(EXERCISE INSTRUCTIONS):
Take each line of the entries below that contains "comment" and copy it.

Stored items

╔══

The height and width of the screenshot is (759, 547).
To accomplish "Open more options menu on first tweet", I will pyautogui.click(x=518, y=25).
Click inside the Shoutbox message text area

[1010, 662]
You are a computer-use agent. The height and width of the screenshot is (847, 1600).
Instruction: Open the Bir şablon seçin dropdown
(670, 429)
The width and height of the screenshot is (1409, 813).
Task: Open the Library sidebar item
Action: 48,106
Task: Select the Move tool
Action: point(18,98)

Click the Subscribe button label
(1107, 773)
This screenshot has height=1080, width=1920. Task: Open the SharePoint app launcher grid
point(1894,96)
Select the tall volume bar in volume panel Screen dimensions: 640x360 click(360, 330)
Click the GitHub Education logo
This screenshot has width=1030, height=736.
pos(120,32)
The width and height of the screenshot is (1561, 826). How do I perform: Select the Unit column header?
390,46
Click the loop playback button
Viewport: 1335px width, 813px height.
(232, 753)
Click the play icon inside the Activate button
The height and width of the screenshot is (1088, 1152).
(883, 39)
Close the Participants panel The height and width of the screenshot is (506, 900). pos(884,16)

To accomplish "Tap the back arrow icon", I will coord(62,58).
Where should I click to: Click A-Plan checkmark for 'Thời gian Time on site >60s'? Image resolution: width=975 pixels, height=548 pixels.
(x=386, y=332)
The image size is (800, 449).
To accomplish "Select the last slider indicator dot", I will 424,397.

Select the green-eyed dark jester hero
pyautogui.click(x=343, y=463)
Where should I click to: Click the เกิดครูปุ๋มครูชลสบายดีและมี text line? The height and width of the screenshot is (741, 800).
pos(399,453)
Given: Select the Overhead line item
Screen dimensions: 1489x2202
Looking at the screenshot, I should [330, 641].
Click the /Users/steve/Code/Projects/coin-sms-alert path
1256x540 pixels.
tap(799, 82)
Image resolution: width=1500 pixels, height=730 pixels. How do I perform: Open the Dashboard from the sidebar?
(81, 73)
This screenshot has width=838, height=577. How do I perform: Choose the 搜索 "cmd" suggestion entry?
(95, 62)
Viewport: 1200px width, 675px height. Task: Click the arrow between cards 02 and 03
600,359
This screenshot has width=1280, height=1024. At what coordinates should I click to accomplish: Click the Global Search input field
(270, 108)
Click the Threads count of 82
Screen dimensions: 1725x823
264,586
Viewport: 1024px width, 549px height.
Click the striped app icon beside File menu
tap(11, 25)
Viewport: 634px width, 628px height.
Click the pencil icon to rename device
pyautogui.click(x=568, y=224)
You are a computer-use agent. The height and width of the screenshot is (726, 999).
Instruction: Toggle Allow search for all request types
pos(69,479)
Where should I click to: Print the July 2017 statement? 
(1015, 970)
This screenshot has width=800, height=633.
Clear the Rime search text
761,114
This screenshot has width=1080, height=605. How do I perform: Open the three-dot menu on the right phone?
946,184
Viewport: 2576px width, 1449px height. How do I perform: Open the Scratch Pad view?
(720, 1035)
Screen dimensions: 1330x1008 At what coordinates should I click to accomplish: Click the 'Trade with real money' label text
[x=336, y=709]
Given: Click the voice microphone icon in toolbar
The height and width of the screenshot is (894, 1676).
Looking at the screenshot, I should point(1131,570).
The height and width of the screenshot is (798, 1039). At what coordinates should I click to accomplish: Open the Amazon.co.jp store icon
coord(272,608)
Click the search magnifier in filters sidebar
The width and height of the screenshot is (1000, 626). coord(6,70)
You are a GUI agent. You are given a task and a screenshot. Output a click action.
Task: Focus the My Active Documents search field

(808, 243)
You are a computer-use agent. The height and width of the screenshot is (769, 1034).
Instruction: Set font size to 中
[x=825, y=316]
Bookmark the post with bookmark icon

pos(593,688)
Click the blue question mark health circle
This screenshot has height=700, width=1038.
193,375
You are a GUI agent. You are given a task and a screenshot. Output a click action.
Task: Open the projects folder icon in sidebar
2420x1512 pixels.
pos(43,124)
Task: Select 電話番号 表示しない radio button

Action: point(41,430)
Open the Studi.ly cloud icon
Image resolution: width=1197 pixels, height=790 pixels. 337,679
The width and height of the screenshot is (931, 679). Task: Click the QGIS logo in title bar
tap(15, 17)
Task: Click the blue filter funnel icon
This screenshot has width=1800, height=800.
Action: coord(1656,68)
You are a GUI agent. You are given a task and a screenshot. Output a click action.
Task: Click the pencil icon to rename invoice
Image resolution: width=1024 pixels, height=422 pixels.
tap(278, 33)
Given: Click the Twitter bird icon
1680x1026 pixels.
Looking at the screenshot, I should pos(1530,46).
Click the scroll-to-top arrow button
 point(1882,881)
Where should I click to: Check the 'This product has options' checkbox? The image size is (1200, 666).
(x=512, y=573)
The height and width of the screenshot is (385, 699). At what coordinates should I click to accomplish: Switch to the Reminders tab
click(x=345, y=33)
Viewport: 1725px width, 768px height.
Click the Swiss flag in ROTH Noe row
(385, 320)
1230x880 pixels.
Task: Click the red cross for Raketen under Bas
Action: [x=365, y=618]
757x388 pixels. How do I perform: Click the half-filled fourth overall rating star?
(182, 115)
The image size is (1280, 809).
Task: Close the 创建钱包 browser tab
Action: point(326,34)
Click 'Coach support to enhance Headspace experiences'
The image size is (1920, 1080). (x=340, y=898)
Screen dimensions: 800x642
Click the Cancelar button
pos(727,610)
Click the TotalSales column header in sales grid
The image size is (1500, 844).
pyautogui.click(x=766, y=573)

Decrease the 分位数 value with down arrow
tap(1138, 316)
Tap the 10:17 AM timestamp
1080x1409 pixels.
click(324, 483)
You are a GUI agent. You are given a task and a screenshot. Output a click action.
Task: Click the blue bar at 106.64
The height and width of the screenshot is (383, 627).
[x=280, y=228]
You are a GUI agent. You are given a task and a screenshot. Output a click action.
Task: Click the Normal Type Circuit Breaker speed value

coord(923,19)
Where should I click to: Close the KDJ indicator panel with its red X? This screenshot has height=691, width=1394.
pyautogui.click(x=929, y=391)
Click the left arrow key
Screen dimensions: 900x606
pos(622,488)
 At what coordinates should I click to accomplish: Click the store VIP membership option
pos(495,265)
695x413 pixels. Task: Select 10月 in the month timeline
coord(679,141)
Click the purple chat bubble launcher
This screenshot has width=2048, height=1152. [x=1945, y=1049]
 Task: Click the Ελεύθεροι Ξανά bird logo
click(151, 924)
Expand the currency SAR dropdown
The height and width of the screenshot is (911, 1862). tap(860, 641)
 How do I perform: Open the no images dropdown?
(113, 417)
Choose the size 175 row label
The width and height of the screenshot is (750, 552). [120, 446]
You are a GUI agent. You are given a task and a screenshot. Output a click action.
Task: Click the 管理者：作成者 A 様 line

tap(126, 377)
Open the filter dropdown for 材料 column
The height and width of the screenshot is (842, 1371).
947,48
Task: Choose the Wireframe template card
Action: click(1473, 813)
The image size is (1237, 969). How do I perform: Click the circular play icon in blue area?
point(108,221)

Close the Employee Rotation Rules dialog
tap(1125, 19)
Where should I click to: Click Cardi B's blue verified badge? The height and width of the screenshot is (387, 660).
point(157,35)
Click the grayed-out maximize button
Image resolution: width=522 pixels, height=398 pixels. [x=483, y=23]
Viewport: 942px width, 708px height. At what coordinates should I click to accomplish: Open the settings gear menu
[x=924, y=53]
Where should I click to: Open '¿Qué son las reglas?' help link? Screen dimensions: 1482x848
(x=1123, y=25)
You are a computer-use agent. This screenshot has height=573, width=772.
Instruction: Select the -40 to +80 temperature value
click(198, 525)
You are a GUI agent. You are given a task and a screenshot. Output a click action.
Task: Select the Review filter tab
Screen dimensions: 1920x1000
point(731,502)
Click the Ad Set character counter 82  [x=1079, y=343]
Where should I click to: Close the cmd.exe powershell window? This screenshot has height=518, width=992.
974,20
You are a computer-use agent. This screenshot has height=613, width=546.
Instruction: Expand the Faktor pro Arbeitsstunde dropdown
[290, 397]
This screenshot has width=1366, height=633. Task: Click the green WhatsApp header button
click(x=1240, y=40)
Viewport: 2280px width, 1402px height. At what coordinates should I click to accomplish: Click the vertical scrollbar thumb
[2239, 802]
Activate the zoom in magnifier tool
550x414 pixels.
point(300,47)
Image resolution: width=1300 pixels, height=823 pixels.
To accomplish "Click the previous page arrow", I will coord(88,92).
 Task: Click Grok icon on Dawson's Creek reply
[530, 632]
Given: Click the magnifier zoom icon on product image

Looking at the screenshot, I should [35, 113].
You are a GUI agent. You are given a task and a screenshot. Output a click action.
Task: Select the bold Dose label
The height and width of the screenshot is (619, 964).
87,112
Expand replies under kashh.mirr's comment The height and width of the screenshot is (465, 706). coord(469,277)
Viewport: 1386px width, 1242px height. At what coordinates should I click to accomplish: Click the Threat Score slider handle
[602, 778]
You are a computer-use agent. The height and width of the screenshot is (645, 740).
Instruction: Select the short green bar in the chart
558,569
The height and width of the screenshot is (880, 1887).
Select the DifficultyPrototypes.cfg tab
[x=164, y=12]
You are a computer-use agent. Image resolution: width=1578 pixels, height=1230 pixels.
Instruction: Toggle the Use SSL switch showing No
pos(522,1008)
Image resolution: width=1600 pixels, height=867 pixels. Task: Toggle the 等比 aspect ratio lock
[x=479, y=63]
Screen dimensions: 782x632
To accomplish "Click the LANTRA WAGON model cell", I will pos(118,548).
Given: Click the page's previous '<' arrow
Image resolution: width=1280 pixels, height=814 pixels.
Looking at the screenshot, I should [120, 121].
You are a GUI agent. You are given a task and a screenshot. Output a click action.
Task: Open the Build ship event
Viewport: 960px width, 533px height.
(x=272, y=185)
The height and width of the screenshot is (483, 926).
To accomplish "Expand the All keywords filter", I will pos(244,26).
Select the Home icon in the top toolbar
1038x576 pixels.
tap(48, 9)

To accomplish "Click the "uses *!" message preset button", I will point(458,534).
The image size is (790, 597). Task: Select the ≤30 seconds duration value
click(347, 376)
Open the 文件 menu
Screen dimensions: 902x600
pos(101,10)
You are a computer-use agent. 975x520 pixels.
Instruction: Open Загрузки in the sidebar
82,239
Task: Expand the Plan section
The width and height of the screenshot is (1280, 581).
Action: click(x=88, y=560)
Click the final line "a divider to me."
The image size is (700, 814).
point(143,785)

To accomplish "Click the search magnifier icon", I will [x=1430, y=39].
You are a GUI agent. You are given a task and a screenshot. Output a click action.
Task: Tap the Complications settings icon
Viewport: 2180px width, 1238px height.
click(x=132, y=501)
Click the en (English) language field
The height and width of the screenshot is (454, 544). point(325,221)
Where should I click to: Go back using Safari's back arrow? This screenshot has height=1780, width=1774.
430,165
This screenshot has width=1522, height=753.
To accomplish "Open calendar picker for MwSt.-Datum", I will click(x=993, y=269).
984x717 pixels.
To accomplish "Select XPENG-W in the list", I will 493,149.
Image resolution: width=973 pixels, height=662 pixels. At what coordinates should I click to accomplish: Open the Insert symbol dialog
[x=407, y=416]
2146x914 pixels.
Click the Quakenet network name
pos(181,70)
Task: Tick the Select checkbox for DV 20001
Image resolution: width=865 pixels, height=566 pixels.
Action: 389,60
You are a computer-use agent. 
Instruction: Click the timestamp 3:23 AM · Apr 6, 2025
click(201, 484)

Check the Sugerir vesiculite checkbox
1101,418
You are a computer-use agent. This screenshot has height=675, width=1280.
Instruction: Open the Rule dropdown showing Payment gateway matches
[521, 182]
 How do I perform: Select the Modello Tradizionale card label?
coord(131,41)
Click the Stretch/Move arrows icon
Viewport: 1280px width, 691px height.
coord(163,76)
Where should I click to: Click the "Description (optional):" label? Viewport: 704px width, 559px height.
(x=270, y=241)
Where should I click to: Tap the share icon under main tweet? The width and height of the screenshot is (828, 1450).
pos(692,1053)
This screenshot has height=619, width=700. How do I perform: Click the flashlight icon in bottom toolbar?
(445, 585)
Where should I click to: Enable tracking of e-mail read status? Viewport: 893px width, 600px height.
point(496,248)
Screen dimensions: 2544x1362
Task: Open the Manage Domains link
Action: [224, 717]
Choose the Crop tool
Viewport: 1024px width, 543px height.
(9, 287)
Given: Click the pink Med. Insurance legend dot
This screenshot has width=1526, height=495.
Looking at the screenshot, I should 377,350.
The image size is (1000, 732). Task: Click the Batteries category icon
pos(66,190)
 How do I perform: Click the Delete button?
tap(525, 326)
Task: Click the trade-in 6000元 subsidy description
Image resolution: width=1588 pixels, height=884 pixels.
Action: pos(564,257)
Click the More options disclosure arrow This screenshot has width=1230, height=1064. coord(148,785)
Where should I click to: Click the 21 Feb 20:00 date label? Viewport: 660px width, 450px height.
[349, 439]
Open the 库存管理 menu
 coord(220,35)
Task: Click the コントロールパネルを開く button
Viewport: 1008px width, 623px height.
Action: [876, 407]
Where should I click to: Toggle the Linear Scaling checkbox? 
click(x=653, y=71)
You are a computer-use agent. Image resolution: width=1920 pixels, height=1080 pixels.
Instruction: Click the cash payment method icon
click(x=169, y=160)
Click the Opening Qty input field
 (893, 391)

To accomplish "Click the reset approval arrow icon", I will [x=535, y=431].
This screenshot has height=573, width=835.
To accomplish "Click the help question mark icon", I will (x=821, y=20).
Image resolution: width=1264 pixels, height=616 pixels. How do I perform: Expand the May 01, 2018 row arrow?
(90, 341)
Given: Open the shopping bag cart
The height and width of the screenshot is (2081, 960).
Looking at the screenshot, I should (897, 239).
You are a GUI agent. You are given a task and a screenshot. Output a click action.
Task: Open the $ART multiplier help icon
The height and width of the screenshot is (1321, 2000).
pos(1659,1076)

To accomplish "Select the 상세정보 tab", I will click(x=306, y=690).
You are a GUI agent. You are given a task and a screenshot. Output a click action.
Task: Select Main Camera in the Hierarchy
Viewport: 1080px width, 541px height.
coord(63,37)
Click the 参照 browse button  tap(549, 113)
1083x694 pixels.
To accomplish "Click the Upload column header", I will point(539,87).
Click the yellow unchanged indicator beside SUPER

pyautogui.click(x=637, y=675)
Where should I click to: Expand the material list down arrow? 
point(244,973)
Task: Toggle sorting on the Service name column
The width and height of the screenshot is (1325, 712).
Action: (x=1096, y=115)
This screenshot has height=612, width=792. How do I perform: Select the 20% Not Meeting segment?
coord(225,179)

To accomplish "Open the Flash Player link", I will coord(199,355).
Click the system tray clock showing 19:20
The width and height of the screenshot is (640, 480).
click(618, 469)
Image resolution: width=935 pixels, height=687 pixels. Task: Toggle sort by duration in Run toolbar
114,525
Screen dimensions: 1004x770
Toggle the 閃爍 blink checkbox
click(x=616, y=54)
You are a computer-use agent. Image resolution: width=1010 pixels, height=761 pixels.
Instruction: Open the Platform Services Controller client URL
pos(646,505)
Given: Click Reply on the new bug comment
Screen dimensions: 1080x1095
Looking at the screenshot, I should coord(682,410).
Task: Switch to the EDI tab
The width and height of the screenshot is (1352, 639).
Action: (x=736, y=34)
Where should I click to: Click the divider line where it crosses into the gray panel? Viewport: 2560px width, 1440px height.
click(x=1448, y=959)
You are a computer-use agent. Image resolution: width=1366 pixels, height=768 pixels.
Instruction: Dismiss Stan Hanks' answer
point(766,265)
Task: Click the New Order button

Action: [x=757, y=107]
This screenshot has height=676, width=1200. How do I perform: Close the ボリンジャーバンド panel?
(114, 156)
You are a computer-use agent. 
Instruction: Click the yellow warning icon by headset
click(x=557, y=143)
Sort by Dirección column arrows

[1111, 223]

╚══

(EXERCISE RESPONSE):
Expand replies under kashh.mirr's comment The height and width of the screenshot is (465, 706). coord(469,277)
Given: Click Reply on the new bug comment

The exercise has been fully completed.